_Stated task_
Retype, without any change, the lines beginning with the line that contains "will click(x=77, y=90)." and continuing through the line that contains "Click the Stanford", including both of those lines.

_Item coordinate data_
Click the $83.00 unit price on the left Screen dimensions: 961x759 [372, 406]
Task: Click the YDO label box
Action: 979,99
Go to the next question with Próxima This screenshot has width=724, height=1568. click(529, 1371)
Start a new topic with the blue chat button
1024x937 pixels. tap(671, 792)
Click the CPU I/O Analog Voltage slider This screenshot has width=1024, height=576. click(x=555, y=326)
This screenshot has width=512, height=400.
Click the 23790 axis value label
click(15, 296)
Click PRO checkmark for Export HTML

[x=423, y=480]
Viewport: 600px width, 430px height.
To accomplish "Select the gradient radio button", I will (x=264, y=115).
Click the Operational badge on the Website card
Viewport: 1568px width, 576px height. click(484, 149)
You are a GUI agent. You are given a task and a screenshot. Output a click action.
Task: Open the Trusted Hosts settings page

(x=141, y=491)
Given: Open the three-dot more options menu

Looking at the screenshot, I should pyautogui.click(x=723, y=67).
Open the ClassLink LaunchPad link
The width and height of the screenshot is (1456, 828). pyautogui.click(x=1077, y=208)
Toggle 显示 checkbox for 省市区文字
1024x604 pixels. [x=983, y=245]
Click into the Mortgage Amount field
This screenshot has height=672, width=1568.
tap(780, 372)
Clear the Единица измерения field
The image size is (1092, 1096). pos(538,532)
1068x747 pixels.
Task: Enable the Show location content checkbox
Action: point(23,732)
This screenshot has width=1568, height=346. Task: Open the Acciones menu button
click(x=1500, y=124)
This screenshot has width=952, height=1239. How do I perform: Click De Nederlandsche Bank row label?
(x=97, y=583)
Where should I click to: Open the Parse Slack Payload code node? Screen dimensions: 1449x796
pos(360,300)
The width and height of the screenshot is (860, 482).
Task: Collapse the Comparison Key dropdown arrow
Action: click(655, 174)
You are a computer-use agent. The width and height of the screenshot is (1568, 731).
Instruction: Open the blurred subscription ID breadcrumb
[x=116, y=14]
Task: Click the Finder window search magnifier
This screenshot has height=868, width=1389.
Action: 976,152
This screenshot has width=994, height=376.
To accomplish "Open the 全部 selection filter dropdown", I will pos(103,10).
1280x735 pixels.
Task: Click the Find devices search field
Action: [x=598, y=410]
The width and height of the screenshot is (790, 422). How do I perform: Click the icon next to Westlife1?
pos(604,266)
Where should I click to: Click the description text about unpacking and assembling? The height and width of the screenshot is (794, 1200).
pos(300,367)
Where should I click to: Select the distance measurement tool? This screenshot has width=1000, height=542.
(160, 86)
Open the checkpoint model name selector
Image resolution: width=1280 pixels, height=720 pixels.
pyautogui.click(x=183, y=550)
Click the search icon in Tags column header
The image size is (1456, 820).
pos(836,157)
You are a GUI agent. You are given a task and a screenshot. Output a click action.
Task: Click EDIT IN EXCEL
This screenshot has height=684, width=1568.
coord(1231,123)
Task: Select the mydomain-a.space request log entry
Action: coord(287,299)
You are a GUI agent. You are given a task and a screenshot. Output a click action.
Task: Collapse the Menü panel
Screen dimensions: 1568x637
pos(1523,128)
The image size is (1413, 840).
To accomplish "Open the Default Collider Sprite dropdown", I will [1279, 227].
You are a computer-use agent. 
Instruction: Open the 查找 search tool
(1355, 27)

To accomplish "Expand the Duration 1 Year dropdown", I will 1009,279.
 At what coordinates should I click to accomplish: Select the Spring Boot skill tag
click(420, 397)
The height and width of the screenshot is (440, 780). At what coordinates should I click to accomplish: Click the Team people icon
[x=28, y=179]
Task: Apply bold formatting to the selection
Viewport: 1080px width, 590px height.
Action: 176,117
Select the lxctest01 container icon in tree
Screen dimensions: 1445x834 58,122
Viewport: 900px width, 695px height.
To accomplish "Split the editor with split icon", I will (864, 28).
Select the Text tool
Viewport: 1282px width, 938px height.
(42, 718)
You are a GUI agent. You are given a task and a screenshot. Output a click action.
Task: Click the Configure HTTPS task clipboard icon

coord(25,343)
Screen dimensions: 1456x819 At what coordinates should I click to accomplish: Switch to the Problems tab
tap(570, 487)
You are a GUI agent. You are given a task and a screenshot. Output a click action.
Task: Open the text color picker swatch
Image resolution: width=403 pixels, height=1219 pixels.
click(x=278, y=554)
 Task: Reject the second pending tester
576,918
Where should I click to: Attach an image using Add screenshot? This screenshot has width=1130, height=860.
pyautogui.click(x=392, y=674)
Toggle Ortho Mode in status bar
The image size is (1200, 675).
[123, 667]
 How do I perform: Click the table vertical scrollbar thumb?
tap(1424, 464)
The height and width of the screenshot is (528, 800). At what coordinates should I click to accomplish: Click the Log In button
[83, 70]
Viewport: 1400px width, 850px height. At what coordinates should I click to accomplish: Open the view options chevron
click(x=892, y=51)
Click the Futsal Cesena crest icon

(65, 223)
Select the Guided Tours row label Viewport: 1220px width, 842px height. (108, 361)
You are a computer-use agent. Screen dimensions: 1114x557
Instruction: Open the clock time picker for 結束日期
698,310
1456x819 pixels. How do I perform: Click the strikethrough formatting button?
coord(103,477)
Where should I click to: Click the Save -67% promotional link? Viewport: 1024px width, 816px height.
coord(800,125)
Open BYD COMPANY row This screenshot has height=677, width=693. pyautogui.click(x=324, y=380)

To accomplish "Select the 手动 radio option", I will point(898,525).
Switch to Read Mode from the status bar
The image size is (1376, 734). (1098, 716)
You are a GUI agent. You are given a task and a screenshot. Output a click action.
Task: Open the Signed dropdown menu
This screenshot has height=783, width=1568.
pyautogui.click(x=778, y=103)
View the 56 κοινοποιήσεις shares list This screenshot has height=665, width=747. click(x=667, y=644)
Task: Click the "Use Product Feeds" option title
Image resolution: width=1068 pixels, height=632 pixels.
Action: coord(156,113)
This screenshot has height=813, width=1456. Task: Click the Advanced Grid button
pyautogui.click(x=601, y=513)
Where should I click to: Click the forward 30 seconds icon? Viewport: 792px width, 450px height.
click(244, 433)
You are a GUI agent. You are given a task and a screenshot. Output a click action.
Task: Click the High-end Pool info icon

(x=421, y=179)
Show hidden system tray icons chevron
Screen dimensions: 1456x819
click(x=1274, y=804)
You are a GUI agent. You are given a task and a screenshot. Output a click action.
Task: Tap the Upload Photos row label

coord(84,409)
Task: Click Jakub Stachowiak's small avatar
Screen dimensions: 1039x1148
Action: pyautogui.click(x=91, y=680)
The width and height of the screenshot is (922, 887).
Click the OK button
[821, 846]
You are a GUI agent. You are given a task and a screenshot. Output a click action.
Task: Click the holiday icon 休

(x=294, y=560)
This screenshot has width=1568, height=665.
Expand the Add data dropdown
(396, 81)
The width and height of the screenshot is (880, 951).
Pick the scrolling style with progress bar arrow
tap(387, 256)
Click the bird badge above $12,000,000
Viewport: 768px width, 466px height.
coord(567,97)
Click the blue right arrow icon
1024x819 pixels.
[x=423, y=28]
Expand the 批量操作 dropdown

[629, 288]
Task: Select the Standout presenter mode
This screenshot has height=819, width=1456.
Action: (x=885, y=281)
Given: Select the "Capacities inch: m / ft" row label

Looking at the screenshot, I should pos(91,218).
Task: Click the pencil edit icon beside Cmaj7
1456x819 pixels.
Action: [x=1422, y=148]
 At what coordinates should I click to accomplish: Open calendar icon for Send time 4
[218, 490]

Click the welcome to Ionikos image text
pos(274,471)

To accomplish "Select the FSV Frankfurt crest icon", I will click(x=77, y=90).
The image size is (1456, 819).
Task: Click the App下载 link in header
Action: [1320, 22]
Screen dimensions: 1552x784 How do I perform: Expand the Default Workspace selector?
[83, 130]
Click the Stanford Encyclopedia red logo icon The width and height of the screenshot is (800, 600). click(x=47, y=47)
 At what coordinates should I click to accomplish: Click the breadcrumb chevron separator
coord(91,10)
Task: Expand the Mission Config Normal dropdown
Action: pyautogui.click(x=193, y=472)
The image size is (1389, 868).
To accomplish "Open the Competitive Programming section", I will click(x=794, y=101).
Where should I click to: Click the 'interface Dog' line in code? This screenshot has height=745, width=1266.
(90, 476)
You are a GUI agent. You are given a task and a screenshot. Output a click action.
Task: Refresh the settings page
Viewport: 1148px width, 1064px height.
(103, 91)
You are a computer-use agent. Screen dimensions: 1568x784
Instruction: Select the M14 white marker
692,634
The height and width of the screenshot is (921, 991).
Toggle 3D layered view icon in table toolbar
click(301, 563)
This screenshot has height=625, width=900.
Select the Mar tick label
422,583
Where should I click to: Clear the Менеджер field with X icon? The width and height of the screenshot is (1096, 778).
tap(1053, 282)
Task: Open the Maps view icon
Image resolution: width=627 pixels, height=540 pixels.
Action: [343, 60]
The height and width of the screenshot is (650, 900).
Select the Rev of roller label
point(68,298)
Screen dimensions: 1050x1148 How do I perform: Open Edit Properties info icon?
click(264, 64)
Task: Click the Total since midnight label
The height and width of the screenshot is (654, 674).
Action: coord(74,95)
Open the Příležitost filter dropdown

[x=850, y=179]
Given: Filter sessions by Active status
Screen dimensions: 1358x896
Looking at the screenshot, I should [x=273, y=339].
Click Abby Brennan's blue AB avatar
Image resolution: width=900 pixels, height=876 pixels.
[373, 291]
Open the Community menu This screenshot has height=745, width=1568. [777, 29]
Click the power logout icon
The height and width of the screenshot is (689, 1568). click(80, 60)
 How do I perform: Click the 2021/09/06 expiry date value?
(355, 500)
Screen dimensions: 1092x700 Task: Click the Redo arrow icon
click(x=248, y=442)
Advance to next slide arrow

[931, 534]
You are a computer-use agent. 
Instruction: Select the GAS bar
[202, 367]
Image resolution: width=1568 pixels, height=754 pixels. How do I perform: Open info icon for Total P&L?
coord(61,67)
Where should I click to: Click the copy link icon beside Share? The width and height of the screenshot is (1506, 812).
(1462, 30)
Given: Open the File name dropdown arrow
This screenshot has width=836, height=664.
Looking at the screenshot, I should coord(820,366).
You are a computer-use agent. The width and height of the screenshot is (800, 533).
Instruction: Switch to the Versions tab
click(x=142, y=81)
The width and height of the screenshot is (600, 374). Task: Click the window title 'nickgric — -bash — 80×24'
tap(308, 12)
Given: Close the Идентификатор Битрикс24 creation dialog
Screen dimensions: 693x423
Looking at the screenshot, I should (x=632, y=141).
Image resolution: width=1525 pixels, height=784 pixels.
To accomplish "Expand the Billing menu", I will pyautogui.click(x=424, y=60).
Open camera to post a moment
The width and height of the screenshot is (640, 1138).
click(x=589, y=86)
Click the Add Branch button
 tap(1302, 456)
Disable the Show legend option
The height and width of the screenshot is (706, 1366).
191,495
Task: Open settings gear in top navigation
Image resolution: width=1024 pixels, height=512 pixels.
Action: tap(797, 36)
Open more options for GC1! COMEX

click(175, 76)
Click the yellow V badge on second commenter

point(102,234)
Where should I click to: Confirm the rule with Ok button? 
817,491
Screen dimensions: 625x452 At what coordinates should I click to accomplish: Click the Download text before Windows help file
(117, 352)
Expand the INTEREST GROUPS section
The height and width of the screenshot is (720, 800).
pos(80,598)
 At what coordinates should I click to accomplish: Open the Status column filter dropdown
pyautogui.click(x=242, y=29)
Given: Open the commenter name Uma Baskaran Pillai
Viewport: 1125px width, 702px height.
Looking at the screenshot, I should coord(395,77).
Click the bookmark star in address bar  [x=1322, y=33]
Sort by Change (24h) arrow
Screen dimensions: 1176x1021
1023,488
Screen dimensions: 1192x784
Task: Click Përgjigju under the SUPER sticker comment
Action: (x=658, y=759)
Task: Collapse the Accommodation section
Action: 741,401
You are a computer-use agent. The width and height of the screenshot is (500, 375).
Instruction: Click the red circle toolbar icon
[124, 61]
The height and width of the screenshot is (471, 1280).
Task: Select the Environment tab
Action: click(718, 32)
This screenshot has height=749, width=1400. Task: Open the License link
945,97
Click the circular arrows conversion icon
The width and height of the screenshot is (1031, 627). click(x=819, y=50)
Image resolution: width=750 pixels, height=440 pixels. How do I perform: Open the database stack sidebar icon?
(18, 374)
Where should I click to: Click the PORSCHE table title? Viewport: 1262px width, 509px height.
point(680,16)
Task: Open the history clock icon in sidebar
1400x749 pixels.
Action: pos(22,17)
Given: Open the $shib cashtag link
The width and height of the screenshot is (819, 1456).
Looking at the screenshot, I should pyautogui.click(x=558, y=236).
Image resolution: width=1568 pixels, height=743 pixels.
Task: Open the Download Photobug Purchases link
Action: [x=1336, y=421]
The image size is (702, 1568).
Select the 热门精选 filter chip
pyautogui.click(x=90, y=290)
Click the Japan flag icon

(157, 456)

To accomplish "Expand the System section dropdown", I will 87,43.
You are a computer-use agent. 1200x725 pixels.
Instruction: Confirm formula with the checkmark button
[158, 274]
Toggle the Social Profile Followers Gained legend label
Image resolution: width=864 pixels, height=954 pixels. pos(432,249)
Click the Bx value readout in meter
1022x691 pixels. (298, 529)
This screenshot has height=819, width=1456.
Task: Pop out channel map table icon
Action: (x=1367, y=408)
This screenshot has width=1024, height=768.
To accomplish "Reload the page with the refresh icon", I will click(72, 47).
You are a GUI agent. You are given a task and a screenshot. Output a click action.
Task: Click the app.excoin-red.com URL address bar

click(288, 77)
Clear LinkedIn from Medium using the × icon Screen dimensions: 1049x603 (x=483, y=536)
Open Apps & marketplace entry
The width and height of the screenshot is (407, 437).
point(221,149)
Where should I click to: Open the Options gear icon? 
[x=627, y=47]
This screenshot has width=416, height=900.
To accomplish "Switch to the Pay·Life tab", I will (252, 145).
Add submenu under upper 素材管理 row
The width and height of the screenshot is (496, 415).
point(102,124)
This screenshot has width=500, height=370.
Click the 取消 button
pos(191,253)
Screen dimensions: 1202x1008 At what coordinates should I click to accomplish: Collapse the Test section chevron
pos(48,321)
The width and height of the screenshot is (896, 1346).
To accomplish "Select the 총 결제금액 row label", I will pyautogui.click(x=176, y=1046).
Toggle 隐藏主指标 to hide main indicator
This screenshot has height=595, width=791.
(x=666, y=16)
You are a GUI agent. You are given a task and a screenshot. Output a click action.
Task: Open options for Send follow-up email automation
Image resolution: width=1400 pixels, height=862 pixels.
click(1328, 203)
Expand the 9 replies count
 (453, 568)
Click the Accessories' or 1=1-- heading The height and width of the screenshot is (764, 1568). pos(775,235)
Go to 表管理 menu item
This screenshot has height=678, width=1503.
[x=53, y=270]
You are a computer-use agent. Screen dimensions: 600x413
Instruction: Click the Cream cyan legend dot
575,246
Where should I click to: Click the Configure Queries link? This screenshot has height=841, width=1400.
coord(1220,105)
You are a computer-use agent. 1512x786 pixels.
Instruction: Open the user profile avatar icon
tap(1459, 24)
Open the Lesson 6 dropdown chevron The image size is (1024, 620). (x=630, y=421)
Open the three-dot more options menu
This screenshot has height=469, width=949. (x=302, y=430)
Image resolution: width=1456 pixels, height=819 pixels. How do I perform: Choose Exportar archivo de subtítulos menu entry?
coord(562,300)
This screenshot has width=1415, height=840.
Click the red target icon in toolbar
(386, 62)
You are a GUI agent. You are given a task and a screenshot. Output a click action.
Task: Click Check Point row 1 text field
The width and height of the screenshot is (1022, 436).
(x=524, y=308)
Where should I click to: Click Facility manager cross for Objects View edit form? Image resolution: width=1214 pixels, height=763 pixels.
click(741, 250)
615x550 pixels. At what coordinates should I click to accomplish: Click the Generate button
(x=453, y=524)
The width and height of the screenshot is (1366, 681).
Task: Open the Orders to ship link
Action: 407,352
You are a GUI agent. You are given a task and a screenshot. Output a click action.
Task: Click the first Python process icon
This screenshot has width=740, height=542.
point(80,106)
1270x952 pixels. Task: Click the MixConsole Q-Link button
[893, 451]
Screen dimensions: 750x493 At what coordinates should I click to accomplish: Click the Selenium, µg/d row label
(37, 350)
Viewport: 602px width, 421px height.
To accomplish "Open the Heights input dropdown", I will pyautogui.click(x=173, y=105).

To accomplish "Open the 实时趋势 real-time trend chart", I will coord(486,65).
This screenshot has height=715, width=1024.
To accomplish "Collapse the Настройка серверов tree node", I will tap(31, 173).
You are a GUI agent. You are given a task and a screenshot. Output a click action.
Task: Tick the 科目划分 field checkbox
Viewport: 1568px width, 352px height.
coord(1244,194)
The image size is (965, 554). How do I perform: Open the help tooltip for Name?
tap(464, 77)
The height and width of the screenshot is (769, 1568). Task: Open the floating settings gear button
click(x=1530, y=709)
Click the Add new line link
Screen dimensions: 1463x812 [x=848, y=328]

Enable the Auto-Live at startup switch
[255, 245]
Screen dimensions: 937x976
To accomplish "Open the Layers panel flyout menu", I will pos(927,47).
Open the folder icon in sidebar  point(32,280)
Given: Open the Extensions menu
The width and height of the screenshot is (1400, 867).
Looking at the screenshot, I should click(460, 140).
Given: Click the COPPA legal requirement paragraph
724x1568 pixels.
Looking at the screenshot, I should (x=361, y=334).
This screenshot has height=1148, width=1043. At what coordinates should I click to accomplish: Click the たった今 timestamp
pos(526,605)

_Reply to the exercise_
To accomplish "Select the FSV Frankfurt crest icon", I will click(x=77, y=90).
The image size is (1456, 819).
Task: Click the App下载 link in header
Action: [1320, 22]
Screen dimensions: 1552x784 How do I perform: Expand the Default Workspace selector?
[83, 130]
Click the Stanford Encyclopedia red logo icon The width and height of the screenshot is (800, 600). click(x=47, y=47)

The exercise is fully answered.